### REQUIREMENT
In the entries below, find the lines that include "computer" and give their number as the whole reply.

### INFORMATION GIVEN

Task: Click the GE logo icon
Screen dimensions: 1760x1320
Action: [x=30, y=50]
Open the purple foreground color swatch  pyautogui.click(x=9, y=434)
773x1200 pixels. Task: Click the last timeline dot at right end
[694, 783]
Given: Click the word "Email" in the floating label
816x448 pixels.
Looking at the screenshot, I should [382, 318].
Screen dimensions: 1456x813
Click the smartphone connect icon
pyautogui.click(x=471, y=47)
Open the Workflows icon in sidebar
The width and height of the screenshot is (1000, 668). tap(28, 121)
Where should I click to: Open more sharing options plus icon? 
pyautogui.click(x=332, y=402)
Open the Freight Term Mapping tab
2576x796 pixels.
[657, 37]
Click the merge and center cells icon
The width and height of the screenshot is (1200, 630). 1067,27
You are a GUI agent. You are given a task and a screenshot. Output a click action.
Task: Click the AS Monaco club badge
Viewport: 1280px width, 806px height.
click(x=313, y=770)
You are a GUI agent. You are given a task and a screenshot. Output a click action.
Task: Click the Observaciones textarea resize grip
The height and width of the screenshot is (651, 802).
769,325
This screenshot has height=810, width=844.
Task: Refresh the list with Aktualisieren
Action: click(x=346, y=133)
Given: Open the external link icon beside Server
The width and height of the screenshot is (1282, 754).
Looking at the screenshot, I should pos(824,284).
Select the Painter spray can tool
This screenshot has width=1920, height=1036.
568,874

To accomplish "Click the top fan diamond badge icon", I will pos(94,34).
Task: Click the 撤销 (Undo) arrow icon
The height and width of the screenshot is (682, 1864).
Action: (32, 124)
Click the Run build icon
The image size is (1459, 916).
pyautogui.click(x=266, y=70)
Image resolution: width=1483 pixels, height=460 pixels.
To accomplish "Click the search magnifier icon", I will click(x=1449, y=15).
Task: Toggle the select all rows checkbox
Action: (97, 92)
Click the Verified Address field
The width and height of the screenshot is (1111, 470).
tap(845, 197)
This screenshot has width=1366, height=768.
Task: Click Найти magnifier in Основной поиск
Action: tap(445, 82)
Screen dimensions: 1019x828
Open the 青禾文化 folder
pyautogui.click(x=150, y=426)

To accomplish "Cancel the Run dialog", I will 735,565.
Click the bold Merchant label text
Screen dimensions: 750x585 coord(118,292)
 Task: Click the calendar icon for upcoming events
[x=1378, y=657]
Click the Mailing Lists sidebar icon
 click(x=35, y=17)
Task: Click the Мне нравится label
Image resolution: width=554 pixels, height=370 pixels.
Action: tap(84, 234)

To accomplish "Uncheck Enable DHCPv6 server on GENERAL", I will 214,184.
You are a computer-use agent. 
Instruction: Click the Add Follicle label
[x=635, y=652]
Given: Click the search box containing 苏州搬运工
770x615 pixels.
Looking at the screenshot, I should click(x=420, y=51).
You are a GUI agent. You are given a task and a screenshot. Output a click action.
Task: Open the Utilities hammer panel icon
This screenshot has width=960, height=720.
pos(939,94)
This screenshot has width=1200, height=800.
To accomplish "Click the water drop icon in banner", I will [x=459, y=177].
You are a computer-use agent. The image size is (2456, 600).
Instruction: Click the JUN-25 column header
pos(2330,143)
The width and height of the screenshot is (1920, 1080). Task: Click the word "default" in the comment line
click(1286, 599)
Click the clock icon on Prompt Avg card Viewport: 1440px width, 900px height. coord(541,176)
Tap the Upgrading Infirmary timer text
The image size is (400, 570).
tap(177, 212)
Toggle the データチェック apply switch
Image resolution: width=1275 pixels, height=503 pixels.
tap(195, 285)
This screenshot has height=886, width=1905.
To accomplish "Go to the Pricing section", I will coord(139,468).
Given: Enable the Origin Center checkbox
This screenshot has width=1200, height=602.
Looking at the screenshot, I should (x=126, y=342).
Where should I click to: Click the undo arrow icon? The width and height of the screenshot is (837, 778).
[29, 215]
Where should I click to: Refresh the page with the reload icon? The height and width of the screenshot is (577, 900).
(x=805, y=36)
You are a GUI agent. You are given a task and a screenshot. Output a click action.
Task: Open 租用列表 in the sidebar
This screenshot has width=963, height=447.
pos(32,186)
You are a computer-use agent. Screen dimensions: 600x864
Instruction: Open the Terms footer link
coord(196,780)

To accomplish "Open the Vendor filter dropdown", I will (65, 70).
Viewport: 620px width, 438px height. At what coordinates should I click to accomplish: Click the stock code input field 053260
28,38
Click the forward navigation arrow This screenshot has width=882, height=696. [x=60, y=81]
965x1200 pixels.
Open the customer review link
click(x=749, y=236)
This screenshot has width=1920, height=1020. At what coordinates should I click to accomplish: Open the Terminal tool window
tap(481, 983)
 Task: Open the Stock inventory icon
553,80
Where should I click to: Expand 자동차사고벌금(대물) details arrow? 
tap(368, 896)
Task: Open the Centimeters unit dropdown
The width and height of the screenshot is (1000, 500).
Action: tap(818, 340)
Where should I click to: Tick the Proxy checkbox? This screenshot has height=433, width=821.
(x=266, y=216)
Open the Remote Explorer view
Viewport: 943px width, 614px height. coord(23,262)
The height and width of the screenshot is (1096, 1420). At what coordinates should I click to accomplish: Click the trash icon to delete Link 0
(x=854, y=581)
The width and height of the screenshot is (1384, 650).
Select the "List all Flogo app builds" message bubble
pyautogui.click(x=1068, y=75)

######

### EXERCISE RESULT
3